Democrats, who control the Senate by just a one-vote margin, largely oppose Mr. Bush's demands to be allowed for reasons of national security to implement a new personnel system in the agency and waive union job rules for the proposed department's 170,000 employees. Mr. Bush again threatened, in forceful terms, to veto any bill that does not include those powers.
He was seeking to persuade a few key wavering senators to back a bipartisan Bush-endorsed alternative to the Democratic homeland security bill. Some votes on side issues are expected starting Tuesday after three weeks of debate.
"It's a bill that will make America more secure and anything less than that is a bill which I will not accept," Mr. Bush told about 2,000 people gathered in a flag-adorned airport hangar at a New Jersey Army National Guard facility. "We must be flexible, we must be strong. We must be ready to take the enemy on anywhere."
After the campaign-style welcome rally, Mr. Bush was heading to a fund-raiser for Republican Douglas Forrester, seeking to unseat embattled Democratic incumbent Sen. Robert Torricelli.
Mr. Bush also chided senators for not sending him legislation he wants that he says will reinvigorate the economy, including energy legislation, a measure guaranteeing terrorism insurance and appropriations bills that include restraints on federal spending.
"What's happening in the economy is not good enough for a stronger America and Congress can help," he said at the rally. "What we need in Washington is fiscal responsibility, fiscal sanity. We need to set priorities with your money. And the most important priority I have is to defend the homeland, to defend the homeland from a bunch of killers who hate America."
Mr. Bush's policy speech allowed the White House to bill taxpayers for a portion of the otherwise all-political trip.

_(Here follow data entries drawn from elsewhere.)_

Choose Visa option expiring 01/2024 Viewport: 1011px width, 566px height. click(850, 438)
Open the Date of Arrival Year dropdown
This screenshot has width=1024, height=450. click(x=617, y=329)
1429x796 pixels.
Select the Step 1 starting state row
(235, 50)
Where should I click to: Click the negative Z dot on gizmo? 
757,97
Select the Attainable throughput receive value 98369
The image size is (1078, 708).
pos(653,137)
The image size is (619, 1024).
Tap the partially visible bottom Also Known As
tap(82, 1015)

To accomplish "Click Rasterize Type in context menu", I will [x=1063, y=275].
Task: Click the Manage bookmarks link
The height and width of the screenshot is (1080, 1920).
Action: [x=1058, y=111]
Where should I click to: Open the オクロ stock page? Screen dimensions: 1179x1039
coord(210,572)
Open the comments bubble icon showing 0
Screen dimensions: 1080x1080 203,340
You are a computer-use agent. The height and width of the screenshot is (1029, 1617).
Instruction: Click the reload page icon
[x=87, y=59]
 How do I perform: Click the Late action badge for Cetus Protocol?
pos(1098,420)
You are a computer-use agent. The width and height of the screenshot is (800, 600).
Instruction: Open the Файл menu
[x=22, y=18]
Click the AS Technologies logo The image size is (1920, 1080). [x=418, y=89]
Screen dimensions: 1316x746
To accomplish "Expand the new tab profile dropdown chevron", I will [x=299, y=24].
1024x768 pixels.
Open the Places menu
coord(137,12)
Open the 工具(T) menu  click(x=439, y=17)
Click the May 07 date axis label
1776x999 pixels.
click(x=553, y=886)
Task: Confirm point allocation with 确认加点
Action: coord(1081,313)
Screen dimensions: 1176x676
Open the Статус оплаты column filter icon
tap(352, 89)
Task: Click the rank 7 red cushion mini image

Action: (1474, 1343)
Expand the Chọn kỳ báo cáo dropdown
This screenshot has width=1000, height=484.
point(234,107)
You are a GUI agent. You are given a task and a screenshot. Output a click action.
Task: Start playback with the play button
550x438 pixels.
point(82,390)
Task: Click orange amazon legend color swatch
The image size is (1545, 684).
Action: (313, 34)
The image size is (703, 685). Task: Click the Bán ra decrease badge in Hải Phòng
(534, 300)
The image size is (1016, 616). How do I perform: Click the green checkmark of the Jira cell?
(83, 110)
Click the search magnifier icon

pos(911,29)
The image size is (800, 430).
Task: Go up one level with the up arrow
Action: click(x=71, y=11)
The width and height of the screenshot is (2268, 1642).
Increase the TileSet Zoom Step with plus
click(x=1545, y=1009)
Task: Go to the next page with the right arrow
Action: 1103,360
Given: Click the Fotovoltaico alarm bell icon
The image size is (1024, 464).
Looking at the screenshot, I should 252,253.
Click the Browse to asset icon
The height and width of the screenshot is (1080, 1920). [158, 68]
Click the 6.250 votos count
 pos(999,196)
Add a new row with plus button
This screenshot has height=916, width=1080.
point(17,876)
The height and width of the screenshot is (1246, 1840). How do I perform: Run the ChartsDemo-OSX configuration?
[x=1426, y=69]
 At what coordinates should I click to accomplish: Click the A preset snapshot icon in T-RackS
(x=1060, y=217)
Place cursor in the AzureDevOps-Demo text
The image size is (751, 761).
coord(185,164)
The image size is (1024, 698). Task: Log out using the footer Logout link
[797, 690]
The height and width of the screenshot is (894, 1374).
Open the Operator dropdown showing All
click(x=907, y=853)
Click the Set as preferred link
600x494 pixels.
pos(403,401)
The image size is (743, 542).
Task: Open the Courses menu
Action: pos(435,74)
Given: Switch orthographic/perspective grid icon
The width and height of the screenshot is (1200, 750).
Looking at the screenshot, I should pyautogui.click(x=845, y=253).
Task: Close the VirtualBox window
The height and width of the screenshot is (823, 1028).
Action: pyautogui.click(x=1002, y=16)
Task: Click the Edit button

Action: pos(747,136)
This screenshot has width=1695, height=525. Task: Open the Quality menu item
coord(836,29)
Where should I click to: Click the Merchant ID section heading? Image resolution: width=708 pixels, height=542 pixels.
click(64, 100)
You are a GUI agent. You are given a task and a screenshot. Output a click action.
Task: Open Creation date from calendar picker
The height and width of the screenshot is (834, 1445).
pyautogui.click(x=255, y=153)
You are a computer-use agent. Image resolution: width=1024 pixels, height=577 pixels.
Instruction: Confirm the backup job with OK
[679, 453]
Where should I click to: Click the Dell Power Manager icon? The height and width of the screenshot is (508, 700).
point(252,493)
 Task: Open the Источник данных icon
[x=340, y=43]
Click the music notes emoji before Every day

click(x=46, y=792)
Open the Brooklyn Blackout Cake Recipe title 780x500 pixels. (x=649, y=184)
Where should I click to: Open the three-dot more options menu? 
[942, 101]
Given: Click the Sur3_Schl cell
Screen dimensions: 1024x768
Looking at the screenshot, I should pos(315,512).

The Forrester fund-raiser was to be the opening event of an especially heavy week of fund raising for the president, who has blazed new fund-raising records this year.
By gathering $1.5 million Monday for Forrester, according to White House press secretary Ari Fleischer, Mr. Bush raised his total for GOP candidates in this year above $117 million.
And he was showing no signs of a slowdown six weeks before the November election, scheduling four fund-raisers in three states. Bush is aggressively backing Republican candidates in an effort to recapture the Democratic-run Senate, which has been a graveyard for many of his initiatives.
Ousting Torricelli would be particularly sweet for Republicans. Torricelli was chairman of the Democratic Senatorial Campaign Committee in 2000, and helped Democrats gain control of the Senate.
A Star-Ledger/Eagleton-Rutgers poll earlier this month showed the race a statistical dead heat — a dramatic reversal of fortune for Torricelli, who led Forrester by 14 percentage points in June.
The little-known Forrester has been raising ethics issues against Torricelli, who was "severely admonished" over the summer by the Senate Ethics Committee for accepting and failing to report gifts from a businessman now in jail for making illegal campaign contributions, reports CBS News Correspondent Mark Knoller.
Democrats said Senate Majority Leader Tom Daschle, D-S.D., would help raise some $500,000 for Torricelli's campaign and the party, and later join New Jersey Gov. James McGreevey and Torricelli at a union rally.
Mr. Bush has three other fund-raisers scheduled this week.
On Thursday in Houston, he'll headline his second money-raising event this year for John Cornyn, the GOP Senate nominee in Texas.
On Friday, he'll stump in Denver for Bob Beauprez, a House candidate with no elected experience in a tight contest for a newly created Colorado district.
Later that day, he plans to raise money in Phoenix for Arizona gubernatorial candidate Matt Salmon.